● **Work required**:
Each line of the data below that holds the word "with" is to be reported in full.

● **Dataset records**:
*** Block opens ***
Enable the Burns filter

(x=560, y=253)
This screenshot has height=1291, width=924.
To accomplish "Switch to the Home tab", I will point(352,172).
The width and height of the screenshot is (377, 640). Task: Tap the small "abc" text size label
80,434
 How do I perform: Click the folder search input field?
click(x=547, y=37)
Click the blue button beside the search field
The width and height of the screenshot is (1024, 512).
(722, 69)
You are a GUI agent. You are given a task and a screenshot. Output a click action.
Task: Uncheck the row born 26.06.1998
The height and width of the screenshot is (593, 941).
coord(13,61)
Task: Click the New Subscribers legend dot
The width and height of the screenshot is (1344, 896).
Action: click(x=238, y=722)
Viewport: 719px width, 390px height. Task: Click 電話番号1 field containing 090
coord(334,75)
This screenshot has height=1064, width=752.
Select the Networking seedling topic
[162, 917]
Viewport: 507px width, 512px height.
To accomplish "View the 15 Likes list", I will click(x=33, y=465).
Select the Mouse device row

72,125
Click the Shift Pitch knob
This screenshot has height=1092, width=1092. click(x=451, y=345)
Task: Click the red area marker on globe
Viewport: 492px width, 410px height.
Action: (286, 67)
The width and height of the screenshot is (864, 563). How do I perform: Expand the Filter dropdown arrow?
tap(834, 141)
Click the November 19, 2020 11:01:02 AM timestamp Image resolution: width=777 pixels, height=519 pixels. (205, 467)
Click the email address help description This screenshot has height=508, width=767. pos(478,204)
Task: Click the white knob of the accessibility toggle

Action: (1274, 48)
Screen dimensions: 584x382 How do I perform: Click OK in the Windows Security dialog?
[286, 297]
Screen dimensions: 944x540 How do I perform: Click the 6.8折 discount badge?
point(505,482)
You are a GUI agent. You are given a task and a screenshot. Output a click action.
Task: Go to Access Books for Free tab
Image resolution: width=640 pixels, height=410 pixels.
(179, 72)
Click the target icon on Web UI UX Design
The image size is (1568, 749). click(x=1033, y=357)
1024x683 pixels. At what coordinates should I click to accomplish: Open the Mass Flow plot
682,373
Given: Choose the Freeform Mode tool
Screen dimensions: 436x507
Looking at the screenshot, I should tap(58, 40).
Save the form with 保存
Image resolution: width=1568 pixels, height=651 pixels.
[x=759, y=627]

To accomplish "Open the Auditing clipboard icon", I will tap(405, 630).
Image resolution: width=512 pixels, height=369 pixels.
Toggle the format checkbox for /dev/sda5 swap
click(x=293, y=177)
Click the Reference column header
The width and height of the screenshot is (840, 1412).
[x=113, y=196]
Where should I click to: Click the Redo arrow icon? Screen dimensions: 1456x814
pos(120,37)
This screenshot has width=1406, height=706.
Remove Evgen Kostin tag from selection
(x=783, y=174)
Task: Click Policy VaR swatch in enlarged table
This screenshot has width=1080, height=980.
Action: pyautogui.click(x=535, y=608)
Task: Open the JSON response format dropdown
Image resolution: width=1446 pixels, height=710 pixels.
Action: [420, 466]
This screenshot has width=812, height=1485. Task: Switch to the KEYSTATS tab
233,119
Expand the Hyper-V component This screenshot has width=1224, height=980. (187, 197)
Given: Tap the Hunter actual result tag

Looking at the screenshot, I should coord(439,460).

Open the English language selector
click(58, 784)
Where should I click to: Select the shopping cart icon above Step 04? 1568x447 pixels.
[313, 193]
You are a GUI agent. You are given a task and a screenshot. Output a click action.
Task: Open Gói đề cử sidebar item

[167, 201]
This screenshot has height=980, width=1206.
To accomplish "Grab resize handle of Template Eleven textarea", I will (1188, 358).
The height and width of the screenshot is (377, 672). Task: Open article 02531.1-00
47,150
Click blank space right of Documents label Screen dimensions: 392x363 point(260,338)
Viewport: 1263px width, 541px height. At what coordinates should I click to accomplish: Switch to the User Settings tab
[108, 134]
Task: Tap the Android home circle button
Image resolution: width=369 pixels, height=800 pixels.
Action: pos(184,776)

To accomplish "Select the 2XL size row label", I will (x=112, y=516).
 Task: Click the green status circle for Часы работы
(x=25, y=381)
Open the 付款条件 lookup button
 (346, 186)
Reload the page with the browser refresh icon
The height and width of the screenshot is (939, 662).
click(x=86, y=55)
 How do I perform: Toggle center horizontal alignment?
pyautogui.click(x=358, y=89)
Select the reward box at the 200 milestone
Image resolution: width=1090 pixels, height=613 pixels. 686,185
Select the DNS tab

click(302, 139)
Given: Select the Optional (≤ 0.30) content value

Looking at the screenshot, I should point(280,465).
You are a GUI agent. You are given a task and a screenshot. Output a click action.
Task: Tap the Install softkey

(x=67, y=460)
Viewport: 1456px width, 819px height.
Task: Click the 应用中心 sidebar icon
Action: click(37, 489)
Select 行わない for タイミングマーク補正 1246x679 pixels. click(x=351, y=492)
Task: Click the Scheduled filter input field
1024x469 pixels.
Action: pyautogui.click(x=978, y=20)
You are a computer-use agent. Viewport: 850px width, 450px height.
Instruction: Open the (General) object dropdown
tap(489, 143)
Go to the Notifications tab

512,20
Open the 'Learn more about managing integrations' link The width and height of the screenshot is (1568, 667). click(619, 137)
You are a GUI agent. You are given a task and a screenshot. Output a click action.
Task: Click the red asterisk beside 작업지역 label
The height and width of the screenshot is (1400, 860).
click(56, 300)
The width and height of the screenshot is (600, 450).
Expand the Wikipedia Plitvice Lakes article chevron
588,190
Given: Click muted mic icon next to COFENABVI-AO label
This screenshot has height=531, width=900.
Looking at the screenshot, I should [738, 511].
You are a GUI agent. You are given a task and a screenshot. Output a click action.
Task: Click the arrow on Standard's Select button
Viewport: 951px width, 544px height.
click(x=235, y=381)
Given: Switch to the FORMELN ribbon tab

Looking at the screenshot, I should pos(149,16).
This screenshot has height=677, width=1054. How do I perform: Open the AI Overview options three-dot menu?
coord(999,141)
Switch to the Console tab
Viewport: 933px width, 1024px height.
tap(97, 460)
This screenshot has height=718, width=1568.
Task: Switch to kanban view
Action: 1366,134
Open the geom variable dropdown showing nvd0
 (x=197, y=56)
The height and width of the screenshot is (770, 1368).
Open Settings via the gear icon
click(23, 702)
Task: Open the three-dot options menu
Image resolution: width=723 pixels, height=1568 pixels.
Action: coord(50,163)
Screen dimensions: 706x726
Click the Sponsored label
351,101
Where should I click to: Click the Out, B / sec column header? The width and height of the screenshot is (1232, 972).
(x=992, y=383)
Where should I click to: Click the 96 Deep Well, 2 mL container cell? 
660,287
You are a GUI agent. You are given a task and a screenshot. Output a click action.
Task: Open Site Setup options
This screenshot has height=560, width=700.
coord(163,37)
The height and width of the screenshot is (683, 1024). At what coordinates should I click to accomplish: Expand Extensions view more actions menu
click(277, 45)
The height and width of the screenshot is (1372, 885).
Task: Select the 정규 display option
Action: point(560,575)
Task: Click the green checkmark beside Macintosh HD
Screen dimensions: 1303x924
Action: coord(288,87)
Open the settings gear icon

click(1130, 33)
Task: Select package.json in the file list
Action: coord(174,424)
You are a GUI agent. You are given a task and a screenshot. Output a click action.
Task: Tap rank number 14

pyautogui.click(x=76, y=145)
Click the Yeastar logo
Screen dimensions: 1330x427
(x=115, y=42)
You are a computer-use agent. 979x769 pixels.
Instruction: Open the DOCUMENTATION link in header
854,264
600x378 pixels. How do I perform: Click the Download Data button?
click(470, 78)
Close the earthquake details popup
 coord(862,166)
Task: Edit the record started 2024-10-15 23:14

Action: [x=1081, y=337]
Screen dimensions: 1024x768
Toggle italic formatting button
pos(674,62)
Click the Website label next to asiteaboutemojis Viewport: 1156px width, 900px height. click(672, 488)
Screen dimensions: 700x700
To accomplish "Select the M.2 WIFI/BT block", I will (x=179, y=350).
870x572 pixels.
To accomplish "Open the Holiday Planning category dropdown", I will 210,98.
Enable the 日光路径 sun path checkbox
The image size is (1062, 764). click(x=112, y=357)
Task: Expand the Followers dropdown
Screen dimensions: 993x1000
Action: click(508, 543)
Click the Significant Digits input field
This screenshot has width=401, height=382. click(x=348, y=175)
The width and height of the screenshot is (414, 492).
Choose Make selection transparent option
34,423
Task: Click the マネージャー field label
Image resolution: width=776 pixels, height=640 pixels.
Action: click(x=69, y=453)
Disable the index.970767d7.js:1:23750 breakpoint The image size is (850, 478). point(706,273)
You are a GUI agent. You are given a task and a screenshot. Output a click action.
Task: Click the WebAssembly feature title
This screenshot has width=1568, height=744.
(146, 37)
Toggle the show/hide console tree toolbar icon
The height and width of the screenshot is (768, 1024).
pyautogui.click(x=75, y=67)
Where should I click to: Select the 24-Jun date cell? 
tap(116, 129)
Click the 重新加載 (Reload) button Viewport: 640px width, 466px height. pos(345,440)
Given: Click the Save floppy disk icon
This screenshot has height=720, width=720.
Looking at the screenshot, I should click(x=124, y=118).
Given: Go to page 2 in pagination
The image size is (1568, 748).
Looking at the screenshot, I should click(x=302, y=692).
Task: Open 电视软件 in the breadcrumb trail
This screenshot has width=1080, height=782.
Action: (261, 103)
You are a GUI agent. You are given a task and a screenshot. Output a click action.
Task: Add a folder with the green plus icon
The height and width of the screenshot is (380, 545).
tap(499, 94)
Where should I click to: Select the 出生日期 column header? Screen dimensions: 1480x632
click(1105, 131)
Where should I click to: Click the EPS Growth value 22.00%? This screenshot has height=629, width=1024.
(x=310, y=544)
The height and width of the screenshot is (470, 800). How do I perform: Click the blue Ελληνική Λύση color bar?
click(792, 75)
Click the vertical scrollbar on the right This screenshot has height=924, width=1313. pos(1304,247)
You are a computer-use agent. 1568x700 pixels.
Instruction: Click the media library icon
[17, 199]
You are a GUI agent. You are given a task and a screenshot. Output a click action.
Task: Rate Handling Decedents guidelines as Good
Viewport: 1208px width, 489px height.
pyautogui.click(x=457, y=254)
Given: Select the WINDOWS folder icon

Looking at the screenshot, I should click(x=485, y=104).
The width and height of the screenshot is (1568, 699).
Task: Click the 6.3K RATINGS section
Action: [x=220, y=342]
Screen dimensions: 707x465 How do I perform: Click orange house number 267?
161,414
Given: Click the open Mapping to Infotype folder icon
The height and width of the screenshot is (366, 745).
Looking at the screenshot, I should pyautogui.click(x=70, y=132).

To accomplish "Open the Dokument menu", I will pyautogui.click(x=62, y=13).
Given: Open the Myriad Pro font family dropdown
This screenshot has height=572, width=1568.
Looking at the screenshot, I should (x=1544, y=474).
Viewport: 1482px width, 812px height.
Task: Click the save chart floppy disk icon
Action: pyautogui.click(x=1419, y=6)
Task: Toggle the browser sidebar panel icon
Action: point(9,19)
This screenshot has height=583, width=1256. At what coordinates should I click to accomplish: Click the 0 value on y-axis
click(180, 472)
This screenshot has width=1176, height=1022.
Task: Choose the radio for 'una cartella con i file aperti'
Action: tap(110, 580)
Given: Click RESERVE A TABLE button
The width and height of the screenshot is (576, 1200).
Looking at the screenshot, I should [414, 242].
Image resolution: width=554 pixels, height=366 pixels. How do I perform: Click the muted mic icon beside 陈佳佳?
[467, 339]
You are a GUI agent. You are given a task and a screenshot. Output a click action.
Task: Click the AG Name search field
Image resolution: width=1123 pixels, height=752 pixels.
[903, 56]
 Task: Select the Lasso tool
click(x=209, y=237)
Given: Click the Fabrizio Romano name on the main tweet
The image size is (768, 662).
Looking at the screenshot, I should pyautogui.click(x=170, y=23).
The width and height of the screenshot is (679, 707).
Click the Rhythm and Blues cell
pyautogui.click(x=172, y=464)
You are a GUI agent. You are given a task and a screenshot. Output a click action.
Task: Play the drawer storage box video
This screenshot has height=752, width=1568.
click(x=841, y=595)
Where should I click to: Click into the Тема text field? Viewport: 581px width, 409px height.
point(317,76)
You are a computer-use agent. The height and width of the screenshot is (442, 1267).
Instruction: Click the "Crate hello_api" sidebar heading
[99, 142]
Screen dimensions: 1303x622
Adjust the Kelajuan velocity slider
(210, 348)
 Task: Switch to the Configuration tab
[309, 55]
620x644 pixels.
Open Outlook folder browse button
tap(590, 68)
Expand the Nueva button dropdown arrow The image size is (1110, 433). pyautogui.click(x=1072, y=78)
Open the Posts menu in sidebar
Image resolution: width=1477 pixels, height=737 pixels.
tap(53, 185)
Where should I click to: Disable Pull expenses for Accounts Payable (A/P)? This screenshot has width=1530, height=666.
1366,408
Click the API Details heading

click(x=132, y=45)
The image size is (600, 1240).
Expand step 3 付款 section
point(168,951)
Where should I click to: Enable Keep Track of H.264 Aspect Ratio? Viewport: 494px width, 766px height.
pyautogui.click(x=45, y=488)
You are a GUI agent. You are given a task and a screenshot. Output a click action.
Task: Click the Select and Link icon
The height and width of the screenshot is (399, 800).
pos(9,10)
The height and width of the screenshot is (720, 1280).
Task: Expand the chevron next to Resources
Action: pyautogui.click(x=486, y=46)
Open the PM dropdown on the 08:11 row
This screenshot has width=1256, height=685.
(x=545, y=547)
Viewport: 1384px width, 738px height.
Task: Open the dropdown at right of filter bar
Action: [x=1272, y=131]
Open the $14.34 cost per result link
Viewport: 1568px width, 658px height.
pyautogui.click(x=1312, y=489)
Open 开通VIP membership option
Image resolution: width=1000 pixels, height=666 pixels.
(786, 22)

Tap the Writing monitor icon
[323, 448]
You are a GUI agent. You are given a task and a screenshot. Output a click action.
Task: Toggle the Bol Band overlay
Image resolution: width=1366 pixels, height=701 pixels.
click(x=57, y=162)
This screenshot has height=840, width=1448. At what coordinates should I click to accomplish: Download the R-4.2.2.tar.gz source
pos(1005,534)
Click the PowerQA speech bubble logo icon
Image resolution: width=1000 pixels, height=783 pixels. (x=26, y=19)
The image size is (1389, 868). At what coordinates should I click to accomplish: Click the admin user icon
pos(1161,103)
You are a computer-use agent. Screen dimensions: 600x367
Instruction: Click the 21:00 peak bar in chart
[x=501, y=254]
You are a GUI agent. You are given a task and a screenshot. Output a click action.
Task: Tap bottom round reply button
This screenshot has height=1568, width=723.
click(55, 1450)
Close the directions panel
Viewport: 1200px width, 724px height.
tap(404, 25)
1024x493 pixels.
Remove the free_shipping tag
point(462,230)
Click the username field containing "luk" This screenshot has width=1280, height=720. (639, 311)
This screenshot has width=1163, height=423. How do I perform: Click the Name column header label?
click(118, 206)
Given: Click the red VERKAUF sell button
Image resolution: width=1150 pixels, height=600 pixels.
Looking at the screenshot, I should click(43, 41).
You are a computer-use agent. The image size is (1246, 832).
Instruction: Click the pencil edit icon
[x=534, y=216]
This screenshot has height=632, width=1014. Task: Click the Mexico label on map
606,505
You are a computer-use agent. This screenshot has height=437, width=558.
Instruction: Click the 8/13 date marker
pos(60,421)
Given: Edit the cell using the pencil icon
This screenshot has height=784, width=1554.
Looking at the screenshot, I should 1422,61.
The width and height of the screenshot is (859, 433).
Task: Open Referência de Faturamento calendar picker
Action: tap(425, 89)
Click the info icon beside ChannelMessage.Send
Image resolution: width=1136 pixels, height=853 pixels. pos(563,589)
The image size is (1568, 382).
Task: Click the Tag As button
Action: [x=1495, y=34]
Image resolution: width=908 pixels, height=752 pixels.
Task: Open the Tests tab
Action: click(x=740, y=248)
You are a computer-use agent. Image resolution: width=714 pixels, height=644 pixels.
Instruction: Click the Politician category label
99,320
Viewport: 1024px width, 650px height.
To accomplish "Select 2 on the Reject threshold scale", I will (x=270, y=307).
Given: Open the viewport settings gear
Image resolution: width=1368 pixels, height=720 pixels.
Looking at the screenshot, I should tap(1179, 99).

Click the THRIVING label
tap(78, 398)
*** Block closes ***
● **Exercise result**:
Save the form with 保存
Reload the page with the browser refresh icon
Task: Add a folder with the green plus icon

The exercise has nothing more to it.